§ **Records shown**:
________

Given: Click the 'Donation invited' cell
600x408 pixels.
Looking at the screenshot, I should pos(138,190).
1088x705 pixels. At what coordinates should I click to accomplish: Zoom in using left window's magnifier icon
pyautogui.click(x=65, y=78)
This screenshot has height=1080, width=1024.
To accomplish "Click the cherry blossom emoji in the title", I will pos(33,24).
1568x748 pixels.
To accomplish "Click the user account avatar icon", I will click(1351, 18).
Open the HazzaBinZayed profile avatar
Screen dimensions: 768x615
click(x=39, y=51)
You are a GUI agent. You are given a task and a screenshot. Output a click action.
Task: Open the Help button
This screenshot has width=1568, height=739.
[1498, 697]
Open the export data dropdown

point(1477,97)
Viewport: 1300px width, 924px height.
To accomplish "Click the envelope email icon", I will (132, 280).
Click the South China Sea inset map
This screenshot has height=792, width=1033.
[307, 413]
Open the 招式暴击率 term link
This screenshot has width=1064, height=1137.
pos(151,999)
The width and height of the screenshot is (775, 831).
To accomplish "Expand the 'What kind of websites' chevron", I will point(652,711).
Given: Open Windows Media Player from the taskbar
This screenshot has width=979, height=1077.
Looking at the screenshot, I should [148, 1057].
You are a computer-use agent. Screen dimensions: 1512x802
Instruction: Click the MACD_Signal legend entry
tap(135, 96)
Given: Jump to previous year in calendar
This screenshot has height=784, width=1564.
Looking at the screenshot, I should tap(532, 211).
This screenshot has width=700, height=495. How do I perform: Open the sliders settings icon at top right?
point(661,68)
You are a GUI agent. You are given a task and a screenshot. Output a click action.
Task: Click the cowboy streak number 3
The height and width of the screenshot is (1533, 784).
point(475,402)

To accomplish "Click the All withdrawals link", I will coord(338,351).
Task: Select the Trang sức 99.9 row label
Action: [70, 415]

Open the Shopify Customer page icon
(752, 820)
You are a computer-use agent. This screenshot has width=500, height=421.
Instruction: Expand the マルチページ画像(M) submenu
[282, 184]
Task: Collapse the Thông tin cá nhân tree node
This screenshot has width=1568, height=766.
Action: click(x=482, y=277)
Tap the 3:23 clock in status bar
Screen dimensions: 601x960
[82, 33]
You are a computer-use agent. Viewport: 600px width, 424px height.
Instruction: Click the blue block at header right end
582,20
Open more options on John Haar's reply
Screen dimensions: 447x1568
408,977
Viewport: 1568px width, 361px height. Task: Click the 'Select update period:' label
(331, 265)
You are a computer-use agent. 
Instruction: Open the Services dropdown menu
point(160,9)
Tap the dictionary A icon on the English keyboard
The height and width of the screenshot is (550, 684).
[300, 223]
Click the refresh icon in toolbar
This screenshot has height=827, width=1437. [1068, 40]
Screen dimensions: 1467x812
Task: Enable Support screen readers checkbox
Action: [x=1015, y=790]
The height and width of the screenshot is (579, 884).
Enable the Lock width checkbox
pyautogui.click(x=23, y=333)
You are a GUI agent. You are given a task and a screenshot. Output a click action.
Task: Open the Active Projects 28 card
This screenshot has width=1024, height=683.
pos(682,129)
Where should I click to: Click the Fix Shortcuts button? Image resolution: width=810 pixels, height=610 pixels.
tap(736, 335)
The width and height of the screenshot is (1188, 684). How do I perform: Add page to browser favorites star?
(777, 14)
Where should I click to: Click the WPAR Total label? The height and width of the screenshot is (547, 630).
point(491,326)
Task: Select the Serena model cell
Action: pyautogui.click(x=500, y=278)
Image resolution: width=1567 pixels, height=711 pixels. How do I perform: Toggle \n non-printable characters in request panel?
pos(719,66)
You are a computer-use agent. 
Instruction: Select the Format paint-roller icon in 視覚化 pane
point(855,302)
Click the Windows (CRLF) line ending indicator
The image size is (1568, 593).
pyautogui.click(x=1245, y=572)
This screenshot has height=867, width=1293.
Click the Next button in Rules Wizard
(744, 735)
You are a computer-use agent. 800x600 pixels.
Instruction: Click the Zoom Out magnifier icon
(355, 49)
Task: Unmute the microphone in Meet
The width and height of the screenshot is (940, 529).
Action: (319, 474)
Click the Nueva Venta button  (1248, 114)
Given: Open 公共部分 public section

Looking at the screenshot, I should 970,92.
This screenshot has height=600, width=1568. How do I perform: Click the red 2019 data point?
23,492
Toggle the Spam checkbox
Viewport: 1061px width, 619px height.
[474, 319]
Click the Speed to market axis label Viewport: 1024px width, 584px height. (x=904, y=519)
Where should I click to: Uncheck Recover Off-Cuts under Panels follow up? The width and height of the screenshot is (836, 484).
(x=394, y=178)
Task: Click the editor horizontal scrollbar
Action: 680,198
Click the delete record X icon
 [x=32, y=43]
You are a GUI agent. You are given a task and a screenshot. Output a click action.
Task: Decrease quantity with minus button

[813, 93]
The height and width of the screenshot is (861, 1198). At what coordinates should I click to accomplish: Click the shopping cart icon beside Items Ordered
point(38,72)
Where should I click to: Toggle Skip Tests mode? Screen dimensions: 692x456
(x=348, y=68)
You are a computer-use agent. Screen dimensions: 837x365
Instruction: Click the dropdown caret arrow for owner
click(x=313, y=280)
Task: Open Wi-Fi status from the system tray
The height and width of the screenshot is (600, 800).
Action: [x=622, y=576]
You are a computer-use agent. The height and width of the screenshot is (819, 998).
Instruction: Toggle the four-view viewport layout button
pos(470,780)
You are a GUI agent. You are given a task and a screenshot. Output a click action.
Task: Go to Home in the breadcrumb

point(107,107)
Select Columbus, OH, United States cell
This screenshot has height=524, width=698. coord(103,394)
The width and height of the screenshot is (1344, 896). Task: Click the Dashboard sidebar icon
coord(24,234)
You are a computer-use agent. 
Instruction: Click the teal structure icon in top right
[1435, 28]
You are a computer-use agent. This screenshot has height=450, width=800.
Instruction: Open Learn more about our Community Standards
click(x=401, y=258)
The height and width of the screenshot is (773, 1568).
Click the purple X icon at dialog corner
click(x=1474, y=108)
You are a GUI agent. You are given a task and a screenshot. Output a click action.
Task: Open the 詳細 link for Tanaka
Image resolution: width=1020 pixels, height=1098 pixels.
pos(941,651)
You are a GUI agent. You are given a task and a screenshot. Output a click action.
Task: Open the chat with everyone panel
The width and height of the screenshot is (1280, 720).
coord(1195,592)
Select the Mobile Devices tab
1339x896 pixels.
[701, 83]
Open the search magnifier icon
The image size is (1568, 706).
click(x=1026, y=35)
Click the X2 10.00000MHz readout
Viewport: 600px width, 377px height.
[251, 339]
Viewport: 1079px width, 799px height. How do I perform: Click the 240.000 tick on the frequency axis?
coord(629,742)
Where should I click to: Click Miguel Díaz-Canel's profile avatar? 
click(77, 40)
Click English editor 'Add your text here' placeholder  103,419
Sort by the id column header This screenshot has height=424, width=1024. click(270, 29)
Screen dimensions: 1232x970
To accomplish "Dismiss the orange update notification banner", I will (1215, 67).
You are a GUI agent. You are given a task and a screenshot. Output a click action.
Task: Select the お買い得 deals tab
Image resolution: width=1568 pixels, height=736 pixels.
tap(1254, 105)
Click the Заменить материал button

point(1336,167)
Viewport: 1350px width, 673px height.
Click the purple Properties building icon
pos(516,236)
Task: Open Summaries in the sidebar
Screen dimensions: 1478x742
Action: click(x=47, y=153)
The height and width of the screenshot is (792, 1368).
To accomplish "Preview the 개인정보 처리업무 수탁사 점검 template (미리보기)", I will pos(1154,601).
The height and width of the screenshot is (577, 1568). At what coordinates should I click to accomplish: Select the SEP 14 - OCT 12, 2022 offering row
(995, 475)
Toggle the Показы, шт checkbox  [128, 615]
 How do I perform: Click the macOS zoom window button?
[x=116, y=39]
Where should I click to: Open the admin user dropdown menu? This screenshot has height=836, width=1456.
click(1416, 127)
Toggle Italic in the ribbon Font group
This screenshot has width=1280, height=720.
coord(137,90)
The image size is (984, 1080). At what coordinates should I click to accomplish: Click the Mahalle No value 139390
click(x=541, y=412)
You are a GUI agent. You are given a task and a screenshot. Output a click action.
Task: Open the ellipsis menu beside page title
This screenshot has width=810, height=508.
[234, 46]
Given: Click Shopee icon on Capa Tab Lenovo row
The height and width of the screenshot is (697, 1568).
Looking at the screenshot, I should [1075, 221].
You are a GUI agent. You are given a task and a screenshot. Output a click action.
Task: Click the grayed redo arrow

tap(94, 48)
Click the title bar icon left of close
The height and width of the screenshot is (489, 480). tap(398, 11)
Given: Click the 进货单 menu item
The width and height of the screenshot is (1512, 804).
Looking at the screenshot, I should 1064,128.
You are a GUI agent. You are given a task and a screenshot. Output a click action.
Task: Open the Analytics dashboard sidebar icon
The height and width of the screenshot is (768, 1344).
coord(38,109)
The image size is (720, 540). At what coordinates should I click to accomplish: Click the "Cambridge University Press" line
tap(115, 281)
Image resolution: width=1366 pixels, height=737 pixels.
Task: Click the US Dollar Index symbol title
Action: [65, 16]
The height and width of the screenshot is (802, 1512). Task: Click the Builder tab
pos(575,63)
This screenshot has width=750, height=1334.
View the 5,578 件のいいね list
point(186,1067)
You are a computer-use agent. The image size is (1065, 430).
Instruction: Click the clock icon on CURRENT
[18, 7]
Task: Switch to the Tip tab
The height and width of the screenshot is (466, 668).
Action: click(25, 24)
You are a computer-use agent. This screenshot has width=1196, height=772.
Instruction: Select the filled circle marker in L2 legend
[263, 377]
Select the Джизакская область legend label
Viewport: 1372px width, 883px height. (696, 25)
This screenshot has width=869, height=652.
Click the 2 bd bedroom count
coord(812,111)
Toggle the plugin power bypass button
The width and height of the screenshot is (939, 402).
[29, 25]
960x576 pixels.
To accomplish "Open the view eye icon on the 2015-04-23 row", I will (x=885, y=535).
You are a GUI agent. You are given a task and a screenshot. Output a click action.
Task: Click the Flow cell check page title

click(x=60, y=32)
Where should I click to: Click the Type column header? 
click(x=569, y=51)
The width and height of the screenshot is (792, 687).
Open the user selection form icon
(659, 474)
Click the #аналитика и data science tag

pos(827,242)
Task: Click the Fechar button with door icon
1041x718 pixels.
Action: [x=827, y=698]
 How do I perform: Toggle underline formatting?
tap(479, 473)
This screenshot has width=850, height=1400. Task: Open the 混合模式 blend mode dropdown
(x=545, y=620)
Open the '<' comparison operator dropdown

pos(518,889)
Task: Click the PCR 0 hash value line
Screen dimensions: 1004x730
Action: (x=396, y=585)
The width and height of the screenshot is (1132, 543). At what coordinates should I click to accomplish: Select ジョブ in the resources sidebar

________

§ **What is needed**: Once the line containing "1568x748 pixels." has been written out, please stop; every line before it, back to the first line of the records above, should be given exactly.

§ **Exercise answer**:
Given: Click the 'Donation invited' cell
600x408 pixels.
Looking at the screenshot, I should pos(138,190).
1088x705 pixels. At what coordinates should I click to accomplish: Zoom in using left window's magnifier icon
pyautogui.click(x=65, y=78)
This screenshot has height=1080, width=1024.
To accomplish "Click the cherry blossom emoji in the title", I will pos(33,24).
1568x748 pixels.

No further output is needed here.